Journalists have responded with a surge in organizing with The NewsGuild, the largest union of communications employees in North America. Approximately 7,300 of the Guild’s 26,000 members have joined since 2018 at more than 120 newly unionized publications.
Who we are
The NewsGuild’s members include journalists at print-and-digital news organizations and digital-only publications – reporters, columnists, copy editors, photojournalists, videographers, graphic designers, editorial cartoonists and others. Members work at newspapers, online publications, magazines, news services and in broadcast in the U.S., Canada and Puerto Rico.
In addition to journalists, the NewsGuild represents workers in advertising, circulation, business offices and other departments essential to the operations of media enterprises.
The Guild also represents other communications employees – publishing house employees, spoken-language and sign-language interpreters and translators, social justice workers, and the staff of nonprofit organizations.
As a sector of the Communications Workers of America and the AFL-CIO, The NewsGuild is part of a revitalized labor movement.
What we do
The NewsGuild has the resources, experience and commitment to advance the fight for dignity and respect on the job along with good pay and benefits. Guild members have extensive experience negotiating contracts that guarantee professional pay, health insurance, retirement benefits, vacation time, sick leave, parental leave, due process, “just cause” and much more.

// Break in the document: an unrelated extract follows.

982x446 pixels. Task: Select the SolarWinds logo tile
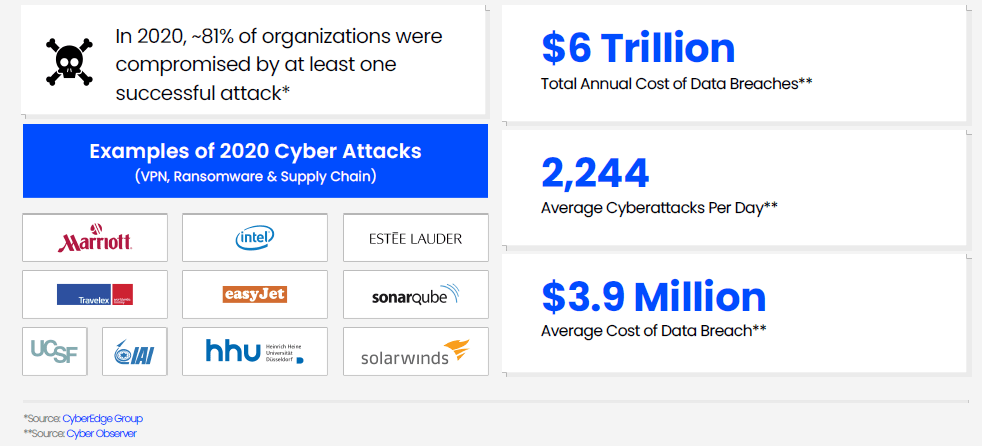[416, 351]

At any given time, NewsGuild members are enforcing more than 200 agreements that our members negotiated with employers.
But The NewsGuild does much more than that. We keep abreast of trends in the industry – from the consolidation of ownership to emerging business models – and we advocate for journalists and high-quality journalism.

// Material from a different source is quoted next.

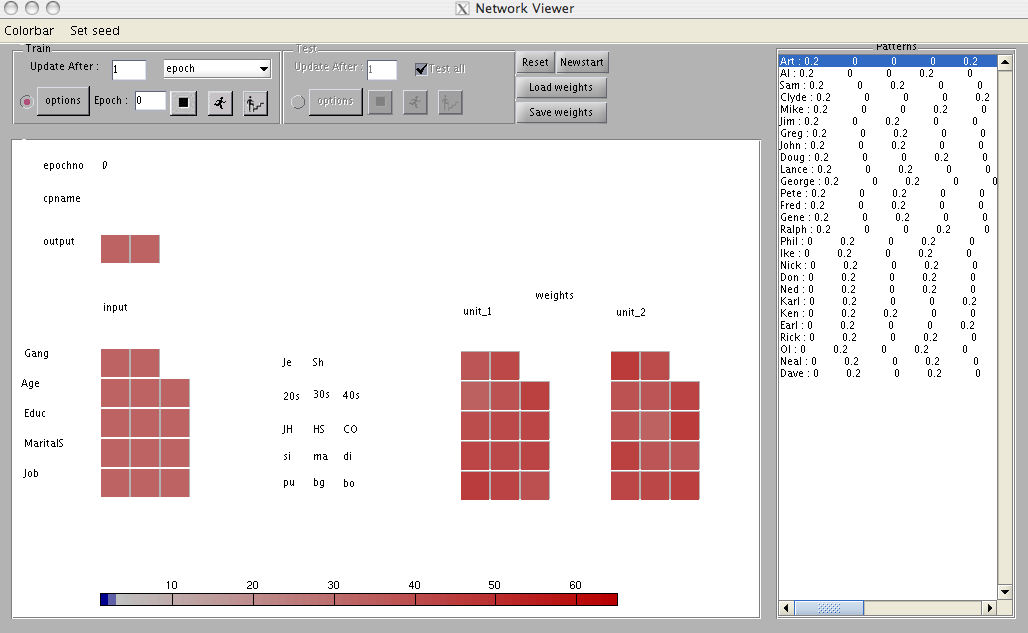Select the Train radio button
This screenshot has width=1028, height=633.
coord(27,101)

We organize new members to expand our community and build workers’ power on the job.
We fight to end disparities in pay, and we demand to know why so many of the nation’s most prestigious news organizations still pay women and people of color less than their counterparts.

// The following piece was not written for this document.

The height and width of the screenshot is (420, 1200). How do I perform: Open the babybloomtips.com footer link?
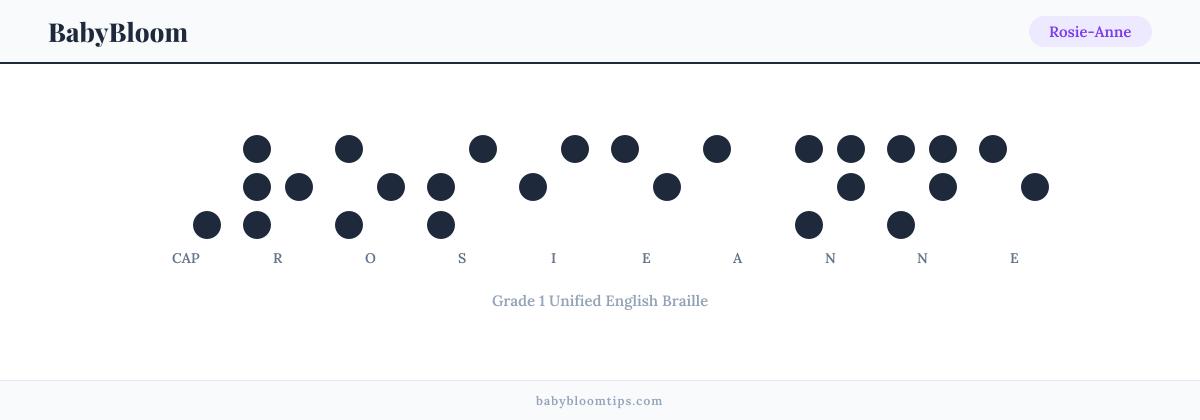pyautogui.click(x=600, y=401)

We work with press freedom organizations to defend our right to report – free from assault, arrest and intimidation – and we defend the people’s right to know.
The American Newspaper Guild was formed in 1933 during the wave of unionization that arose during the Great Depression. It was led by Heywood Broun, a well-known and highly respected columnist who championed the underdog.
The union affiliated with the American Federation of Labor in 1936 and with the Congress of Industrial Organizations in 1937 after expanding to include non-editorial employees. (The two organizations merged in 1955 to form the AFL-CIO.)
In the 1970s, the Guild dropped “American” from its name to reflect the fact that it had expanded to Canada in the 1950s.
In 1995, the Guild became a sector of the Communications Workers of America, a progressive union that includes employees in the telecommunications industry, information technology, airline industry, public service and other fields.
The Newspaper Guild renamed itself The NewsGuild in 2015 to reflect changes in the industry: News is no longer the province of print publications alone. The Guild had begun representing digital employees, who worked in separate departments from print employees, in the 1990s and organized its first digital-only newsroom, Truthout, in 2009.